President
Obama once said this about his administration’s
deportation priorities: “We’ll keep focusing enforcement resources on actual
threats to our security. That means felons, not families. That means criminals,
not children. It means gang members, not moms who are trying to put food on the
table for their kids.”
Encouraging
words, a year ago. But a new year has dawned upon an appalling campaign of home raids by the Department of
Homeland Security to find and deport hundreds of would-be refugees back to
Guatemala, Honduras and El Salvador. The targets are those who arrived in a
recent surge of people fleeing shockingly high levels of gang and drug
violence, hunger and poverty and who offered themselves at the border to the
mercy of the United States, but ultimately lost their cases in immigration
court.
Since
New Year’s, the administration has been sending agents into homes to make an
example of the offenders and to defend the principle of a secure border. A
president who spoke so movingly about the violent gun deaths of children here
has taken on the job of sending mothers and children on one-way trips to the
deadliest countries in our hemisphere. Mothers and children who pose no threat,
actual or imaginable, to our security.
The
Homeland Security secretary, Jeh Johnson, said in a statement: “Our borders are not open
to illegal migration. If you come here illegally, we will send you back
consistent with our laws and values.” He added: “This should come as no
surprise. I have said publicly for months that individuals who constitute
enforcement priorities, including families and unaccompanied children, will be
removed.”
It’s no
wonder that Donald Trump is applauding the policy, and taking credit for it.
But Mr.
Johnson is wrong to suggest that frightened Central Americans are a
border-security threat. It’s not illegal to go to the border and seek asylum,
as these families have.

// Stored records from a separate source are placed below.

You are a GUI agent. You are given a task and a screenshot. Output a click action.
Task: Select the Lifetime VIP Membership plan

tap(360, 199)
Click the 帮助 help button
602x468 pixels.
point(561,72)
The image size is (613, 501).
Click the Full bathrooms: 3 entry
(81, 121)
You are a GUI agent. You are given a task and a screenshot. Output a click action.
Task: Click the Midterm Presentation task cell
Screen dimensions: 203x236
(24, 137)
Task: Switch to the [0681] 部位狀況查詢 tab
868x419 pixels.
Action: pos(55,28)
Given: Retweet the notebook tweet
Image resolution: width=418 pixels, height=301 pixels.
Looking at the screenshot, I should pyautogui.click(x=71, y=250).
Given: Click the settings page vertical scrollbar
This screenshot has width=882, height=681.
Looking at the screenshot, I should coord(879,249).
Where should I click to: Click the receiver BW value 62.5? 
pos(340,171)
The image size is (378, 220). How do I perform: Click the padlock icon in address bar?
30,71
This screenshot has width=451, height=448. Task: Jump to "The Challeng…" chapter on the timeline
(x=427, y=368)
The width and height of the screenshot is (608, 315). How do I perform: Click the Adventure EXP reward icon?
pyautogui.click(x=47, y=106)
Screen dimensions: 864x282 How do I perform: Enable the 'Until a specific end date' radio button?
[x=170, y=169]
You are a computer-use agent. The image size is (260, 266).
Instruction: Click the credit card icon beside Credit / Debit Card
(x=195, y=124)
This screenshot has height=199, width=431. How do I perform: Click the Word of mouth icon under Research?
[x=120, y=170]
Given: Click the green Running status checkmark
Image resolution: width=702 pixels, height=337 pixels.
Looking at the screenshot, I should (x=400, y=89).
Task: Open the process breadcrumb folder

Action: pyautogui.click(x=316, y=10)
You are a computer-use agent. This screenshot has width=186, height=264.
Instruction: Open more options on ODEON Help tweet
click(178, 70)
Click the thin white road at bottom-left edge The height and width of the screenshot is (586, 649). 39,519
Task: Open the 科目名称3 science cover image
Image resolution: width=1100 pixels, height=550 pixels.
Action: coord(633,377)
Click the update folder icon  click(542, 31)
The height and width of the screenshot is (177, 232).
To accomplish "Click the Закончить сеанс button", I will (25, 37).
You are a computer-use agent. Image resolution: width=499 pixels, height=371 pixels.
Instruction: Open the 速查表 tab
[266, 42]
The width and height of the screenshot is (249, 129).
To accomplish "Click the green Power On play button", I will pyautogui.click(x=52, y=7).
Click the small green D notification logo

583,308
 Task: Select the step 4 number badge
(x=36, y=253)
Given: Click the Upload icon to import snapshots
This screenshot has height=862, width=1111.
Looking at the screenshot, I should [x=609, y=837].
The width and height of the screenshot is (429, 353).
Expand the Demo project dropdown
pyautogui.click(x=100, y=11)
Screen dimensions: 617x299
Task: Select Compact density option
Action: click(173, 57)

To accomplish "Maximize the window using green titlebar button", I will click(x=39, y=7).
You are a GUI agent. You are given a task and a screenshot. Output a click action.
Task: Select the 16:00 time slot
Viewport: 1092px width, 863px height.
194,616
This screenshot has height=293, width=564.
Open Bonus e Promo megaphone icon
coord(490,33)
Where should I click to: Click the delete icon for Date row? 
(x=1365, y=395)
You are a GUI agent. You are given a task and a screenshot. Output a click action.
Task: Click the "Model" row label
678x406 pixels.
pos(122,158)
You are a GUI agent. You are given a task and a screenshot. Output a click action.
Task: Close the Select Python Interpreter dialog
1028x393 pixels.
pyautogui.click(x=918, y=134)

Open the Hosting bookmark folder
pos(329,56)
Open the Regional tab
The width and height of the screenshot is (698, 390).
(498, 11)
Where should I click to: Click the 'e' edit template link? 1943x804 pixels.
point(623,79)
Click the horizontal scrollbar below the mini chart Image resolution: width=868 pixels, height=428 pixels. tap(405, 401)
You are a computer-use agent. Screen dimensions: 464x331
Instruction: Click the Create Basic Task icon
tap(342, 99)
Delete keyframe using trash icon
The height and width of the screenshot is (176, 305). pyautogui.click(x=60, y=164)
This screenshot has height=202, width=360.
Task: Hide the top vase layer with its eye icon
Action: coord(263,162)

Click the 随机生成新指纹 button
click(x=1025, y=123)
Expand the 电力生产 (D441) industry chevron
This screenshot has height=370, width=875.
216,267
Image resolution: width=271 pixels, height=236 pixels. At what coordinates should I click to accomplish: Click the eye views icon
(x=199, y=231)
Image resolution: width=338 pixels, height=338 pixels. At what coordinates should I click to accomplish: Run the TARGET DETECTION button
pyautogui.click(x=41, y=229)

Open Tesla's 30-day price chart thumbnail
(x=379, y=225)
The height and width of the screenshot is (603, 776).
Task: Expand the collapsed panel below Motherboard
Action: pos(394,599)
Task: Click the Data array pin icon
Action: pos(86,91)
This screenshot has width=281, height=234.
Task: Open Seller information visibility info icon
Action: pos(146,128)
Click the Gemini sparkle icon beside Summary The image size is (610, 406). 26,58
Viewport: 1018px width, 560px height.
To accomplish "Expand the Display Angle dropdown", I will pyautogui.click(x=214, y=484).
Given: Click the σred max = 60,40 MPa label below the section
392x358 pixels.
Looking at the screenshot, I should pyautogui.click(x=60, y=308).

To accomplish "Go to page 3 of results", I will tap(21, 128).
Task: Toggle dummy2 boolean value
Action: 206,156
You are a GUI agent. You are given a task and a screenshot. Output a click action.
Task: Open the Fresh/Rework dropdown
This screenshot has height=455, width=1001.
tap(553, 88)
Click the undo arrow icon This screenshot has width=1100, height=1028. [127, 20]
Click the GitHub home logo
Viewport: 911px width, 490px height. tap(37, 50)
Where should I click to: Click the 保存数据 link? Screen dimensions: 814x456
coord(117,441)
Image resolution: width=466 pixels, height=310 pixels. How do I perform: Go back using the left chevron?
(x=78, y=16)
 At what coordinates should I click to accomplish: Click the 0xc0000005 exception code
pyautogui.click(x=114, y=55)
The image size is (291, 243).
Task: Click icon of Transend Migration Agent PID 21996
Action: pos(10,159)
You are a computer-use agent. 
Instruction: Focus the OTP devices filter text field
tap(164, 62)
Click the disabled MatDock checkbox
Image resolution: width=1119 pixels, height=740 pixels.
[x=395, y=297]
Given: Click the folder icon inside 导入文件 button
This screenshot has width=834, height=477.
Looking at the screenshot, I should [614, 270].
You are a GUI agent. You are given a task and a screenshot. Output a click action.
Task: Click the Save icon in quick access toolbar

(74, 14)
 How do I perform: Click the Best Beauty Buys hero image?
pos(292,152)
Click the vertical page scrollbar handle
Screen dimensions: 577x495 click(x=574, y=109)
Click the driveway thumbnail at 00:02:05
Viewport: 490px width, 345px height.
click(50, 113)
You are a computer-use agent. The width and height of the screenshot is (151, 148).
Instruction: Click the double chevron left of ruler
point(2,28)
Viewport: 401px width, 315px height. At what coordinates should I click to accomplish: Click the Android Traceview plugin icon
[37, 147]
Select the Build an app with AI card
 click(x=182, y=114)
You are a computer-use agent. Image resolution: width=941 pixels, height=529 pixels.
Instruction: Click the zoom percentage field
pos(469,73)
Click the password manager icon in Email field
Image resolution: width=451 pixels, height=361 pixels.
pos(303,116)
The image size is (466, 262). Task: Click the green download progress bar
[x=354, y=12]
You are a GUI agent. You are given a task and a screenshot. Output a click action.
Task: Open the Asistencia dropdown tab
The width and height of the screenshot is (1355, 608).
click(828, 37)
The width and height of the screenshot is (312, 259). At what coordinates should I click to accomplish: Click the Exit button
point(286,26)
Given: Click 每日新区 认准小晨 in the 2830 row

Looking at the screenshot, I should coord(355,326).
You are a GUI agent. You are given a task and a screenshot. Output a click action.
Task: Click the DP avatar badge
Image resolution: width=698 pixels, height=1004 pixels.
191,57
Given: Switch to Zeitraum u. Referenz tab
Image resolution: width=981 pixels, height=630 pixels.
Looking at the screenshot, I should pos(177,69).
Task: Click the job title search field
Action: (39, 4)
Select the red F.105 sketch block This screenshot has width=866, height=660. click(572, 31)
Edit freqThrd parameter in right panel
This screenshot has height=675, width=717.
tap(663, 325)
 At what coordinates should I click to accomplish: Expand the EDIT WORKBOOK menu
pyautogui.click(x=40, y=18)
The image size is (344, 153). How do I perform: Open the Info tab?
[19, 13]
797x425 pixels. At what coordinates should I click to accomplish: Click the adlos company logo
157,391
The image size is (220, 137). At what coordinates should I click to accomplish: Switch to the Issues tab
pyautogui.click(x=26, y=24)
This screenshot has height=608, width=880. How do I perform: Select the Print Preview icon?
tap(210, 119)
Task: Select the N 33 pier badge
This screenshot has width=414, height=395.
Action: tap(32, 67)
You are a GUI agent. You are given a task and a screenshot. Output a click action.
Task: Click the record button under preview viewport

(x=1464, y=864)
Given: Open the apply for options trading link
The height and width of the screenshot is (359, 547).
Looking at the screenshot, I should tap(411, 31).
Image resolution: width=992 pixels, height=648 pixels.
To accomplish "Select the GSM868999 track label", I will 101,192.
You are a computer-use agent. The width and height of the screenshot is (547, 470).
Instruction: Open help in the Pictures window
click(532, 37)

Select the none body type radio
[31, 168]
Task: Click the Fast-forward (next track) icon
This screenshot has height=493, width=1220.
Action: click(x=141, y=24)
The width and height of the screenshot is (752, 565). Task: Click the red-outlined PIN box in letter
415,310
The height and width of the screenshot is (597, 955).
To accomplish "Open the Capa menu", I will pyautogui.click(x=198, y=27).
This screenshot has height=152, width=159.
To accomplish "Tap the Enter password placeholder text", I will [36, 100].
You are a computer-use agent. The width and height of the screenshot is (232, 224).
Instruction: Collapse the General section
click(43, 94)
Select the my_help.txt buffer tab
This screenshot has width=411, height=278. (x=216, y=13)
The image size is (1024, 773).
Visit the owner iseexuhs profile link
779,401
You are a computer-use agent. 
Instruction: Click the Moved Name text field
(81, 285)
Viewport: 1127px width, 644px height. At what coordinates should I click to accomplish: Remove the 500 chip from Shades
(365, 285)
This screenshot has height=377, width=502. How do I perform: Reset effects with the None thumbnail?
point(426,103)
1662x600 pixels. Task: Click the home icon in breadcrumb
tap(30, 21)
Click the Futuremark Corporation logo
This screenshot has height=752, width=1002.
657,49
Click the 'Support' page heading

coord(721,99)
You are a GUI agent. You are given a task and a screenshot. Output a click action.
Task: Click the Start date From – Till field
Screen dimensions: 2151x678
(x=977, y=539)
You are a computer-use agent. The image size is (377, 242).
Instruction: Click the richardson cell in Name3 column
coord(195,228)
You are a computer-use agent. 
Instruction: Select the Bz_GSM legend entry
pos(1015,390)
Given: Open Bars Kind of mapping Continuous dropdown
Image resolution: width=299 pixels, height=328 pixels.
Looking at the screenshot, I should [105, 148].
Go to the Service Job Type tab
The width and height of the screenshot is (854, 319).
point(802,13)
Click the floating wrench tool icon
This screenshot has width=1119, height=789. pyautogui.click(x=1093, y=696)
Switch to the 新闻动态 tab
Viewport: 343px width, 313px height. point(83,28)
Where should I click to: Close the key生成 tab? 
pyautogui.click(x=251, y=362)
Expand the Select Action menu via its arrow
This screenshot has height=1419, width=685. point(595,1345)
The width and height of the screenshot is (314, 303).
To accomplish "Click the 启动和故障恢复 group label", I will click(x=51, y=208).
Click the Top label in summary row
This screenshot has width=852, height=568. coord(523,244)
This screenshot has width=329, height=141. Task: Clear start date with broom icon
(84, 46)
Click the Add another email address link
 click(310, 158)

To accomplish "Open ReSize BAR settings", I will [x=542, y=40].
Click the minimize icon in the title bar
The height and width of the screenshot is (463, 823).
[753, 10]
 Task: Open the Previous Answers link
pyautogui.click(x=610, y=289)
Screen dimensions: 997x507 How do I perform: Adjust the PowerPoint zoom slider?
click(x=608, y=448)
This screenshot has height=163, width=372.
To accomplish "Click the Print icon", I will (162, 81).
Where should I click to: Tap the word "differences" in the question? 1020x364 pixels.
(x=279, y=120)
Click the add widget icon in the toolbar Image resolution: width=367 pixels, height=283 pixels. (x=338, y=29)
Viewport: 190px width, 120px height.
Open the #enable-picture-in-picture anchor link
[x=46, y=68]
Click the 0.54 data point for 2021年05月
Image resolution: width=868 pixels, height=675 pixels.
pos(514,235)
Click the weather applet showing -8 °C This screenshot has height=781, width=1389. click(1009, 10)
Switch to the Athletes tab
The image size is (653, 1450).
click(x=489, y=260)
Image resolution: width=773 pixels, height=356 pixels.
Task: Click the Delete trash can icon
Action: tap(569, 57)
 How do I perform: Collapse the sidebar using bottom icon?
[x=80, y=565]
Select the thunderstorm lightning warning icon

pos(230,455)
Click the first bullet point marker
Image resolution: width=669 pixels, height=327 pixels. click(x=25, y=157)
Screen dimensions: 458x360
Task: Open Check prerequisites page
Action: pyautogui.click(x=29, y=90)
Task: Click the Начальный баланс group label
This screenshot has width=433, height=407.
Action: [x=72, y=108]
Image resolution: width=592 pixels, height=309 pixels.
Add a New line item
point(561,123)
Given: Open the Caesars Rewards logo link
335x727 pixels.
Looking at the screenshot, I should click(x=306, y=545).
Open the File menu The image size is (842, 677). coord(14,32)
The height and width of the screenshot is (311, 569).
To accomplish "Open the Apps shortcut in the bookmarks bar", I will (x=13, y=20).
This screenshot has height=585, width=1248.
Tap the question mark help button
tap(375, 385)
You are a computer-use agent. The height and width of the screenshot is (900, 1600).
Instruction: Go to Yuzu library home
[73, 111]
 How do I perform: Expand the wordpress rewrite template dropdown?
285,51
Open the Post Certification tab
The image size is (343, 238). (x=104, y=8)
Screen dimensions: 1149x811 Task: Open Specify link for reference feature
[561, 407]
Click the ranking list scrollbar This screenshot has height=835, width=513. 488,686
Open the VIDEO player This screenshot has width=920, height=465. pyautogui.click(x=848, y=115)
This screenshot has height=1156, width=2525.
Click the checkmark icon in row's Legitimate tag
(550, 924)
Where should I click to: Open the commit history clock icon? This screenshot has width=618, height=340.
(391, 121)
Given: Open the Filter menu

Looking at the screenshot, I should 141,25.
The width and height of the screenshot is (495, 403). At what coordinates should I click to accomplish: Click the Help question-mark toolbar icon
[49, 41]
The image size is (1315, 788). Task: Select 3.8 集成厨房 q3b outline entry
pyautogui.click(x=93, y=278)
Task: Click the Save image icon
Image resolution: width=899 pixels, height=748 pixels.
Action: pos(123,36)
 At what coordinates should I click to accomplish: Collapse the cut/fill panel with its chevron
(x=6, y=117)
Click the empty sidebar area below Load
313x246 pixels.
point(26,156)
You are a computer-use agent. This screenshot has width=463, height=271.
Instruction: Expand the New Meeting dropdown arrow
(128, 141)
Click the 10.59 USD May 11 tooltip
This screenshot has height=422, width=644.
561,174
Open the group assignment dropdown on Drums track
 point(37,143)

And his defense of our “values” jarringly sidesteps
vital questions — Why are people fleeing? And if they are desperate to escape
their murderous homelands, what is the best response of the United States?
It’s
certainly not home raids that send powerless individuals unjustly back to
mortal danger and, as collateral damage, spread fear and panic in immigrant
neighborhoods across the country. The homicidal brutality in Central America
has spawned a humanitarian disaster, but the administration has been treating
it as a Texas border-security emergency, and a political headache. Perhaps this
is why its efforts at deterring the migrant flow have not succeeded. Families
have taken the journey anyway, not because they are determined to flout our
immigration laws — but because they want not to be murdered.
The
administration needs to recognize that this problem cannot be solved in
backward fashion. The answer lies not in sitting idly until refugees arrive and
greeting them with family prisons and prosecution. It requires addressing the
root causes of the bloody violence in the region, and fixing the chaotic,
underfunded legal system at the border, where migrants with no money or lawyers
— or with bad lawyers — confront the infernal complexities of immigration and
asylum law, and lose. The administration should have long ago begun building
routes of escape for families in danger, with safe havens and in-country
screening for those seeking resettlement, in the United States or elsewhere in
the region.
While
federal agents have been knocking on doors and spreading fear, advocacy groups
have been scrambling to help the Central Americans. Humanitarian projects like CARA, a cooperative effort of legal services
organizations, and Raices, which has worked for years with
refugees in Central and South Texas, have placed urgent calls for funds and
volunteers. Protection, due process and outstretched arms for terrorized
families: That’s an approach consistent with America’s laws and values, not
agents at the door, on the hunt for mothers and children.
NY
Times. Editorial. January 8, 2016.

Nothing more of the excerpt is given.